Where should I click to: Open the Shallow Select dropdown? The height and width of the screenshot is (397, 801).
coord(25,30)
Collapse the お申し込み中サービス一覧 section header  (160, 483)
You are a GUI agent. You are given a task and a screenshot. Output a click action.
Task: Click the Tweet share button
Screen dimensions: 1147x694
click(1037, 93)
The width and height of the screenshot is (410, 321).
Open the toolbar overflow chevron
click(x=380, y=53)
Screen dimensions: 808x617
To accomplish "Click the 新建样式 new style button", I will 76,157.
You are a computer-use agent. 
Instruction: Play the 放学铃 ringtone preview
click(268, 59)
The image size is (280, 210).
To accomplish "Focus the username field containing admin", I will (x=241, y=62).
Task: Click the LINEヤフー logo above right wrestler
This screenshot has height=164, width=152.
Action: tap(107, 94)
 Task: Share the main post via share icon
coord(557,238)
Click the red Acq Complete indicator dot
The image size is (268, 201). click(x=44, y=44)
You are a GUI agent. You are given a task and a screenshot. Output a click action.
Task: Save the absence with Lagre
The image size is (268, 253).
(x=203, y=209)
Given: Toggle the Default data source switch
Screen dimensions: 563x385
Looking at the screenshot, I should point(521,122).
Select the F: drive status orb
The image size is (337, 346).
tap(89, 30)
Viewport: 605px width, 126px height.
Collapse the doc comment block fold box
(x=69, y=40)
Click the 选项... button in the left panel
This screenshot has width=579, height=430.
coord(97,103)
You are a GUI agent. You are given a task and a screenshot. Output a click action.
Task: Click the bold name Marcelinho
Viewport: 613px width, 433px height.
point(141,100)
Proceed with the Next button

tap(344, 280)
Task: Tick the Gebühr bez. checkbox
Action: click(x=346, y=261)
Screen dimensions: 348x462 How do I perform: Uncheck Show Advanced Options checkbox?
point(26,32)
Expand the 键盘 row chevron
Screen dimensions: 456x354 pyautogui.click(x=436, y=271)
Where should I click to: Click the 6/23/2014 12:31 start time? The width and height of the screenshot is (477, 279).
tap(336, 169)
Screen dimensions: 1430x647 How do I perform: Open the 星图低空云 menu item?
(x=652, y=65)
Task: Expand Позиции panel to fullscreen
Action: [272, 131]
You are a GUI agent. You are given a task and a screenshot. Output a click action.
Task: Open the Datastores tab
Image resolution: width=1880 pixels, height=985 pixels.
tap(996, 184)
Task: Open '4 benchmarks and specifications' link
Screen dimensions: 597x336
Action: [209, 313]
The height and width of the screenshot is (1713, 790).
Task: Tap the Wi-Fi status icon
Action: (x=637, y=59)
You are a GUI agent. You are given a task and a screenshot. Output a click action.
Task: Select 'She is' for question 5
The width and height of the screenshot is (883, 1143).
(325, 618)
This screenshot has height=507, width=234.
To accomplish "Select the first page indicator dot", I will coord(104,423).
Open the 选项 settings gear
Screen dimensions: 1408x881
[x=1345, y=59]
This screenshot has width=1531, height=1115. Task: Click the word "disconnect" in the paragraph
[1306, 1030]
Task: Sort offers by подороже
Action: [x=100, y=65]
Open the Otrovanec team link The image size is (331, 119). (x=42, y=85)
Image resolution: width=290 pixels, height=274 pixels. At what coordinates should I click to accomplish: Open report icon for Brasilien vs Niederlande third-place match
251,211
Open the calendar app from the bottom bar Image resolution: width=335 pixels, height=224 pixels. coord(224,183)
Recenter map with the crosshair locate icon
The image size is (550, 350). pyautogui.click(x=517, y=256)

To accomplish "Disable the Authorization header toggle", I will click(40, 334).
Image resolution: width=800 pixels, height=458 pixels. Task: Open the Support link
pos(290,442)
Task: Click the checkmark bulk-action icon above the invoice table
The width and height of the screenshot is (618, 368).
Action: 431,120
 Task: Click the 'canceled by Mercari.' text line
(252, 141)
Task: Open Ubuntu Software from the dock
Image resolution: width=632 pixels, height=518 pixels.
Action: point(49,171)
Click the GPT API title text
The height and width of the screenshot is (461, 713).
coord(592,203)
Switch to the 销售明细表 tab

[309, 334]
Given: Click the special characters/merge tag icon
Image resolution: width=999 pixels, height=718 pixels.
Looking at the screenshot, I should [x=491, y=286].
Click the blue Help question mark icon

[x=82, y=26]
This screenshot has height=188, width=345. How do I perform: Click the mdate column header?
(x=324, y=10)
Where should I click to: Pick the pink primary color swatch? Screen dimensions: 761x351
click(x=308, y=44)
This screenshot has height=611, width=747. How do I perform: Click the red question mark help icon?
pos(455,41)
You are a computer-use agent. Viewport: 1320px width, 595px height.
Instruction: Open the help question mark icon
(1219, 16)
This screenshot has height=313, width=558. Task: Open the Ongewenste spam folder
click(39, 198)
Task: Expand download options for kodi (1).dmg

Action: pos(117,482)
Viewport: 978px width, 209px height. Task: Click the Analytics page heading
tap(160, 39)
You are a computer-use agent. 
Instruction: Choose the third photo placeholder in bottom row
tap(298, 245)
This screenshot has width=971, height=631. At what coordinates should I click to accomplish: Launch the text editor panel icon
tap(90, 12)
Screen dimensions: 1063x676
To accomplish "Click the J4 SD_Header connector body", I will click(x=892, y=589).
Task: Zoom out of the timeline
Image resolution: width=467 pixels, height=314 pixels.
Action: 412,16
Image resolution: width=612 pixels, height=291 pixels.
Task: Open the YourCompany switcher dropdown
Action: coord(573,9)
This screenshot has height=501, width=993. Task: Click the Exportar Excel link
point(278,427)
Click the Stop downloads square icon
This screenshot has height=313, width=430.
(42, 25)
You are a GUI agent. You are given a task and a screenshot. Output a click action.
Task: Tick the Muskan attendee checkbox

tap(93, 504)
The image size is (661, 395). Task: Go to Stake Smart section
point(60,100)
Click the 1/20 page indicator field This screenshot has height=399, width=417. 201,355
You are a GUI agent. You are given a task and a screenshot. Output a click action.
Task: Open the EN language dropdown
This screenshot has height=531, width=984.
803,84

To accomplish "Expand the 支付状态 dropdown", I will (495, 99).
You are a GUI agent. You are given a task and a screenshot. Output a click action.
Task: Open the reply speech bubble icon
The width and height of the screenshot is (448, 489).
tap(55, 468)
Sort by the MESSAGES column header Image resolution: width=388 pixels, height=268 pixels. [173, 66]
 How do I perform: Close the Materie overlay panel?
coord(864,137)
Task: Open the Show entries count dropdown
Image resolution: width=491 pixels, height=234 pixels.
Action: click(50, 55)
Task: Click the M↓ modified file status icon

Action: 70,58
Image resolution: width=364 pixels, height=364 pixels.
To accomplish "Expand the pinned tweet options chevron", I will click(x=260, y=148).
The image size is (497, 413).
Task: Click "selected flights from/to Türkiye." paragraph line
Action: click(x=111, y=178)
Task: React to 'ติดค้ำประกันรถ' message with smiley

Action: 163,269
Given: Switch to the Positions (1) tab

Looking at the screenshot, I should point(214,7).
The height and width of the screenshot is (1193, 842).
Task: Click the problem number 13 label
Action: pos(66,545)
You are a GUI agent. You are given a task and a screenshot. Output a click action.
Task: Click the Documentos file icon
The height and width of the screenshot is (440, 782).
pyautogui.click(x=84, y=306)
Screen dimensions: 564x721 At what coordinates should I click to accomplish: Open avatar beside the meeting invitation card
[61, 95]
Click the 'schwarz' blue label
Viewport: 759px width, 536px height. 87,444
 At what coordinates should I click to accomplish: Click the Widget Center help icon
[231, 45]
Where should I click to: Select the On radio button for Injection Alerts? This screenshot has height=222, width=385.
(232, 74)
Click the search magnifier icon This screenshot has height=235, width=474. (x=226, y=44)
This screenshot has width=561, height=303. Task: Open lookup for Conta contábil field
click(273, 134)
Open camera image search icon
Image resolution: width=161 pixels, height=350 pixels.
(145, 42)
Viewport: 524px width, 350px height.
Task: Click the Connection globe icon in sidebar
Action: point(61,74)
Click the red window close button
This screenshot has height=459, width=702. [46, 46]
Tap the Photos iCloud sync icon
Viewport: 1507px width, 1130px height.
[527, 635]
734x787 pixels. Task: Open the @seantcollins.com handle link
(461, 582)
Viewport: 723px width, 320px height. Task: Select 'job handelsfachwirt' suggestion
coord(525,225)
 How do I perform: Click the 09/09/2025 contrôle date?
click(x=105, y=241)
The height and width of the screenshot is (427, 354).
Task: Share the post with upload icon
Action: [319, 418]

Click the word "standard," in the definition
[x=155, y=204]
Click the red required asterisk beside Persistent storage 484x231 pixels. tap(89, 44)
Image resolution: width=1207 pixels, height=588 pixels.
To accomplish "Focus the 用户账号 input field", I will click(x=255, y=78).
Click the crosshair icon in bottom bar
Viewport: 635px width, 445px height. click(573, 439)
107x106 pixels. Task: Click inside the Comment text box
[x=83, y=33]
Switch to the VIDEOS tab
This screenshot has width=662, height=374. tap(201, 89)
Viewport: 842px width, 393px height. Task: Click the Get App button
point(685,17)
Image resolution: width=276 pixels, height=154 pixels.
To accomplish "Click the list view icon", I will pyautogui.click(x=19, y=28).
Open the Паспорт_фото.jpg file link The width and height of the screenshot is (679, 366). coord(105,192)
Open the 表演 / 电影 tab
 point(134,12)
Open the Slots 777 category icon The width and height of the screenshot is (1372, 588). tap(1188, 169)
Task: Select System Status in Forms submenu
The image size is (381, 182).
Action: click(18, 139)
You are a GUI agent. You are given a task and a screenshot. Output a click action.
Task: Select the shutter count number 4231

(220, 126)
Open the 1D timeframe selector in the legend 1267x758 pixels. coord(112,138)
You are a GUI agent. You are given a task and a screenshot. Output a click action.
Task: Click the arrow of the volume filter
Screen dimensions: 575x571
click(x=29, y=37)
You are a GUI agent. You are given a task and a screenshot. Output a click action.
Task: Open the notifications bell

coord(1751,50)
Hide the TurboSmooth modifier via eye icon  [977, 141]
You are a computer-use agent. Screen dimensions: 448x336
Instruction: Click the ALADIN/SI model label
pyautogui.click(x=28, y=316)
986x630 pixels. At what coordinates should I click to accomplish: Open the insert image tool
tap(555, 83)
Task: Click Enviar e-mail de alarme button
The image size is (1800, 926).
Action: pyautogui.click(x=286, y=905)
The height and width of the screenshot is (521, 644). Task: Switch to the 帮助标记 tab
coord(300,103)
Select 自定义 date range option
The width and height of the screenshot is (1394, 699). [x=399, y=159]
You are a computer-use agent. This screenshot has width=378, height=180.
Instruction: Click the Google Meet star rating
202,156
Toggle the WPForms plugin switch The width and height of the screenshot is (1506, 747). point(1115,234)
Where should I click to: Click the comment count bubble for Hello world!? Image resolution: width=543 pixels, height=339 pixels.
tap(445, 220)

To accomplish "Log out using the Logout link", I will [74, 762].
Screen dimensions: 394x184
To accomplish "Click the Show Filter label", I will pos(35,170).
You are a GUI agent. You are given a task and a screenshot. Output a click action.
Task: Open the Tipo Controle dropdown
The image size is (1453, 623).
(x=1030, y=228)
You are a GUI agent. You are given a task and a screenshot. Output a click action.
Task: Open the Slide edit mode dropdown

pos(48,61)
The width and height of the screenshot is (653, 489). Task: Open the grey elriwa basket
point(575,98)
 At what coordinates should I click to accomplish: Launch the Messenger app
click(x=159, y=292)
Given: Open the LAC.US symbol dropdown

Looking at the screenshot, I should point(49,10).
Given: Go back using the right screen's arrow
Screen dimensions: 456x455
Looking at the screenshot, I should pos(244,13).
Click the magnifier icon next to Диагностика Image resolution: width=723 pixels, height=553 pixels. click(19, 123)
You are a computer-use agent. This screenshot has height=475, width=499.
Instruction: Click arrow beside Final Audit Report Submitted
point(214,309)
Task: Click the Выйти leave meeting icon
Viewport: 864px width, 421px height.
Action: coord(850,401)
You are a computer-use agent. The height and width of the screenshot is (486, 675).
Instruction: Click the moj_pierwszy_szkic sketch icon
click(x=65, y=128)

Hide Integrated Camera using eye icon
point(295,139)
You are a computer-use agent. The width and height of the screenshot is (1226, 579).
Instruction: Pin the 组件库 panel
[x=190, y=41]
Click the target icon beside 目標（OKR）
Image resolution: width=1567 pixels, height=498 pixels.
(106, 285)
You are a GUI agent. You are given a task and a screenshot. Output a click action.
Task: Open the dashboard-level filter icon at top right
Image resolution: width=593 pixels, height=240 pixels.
- - -
### [Try it]
Look over the entries for "above", then copy every line that includes that string.

### [Response to this task]
Task: Click the LINEヤフー logo above right wrestler
Task: Click the checkmark bulk-action icon above the invoice table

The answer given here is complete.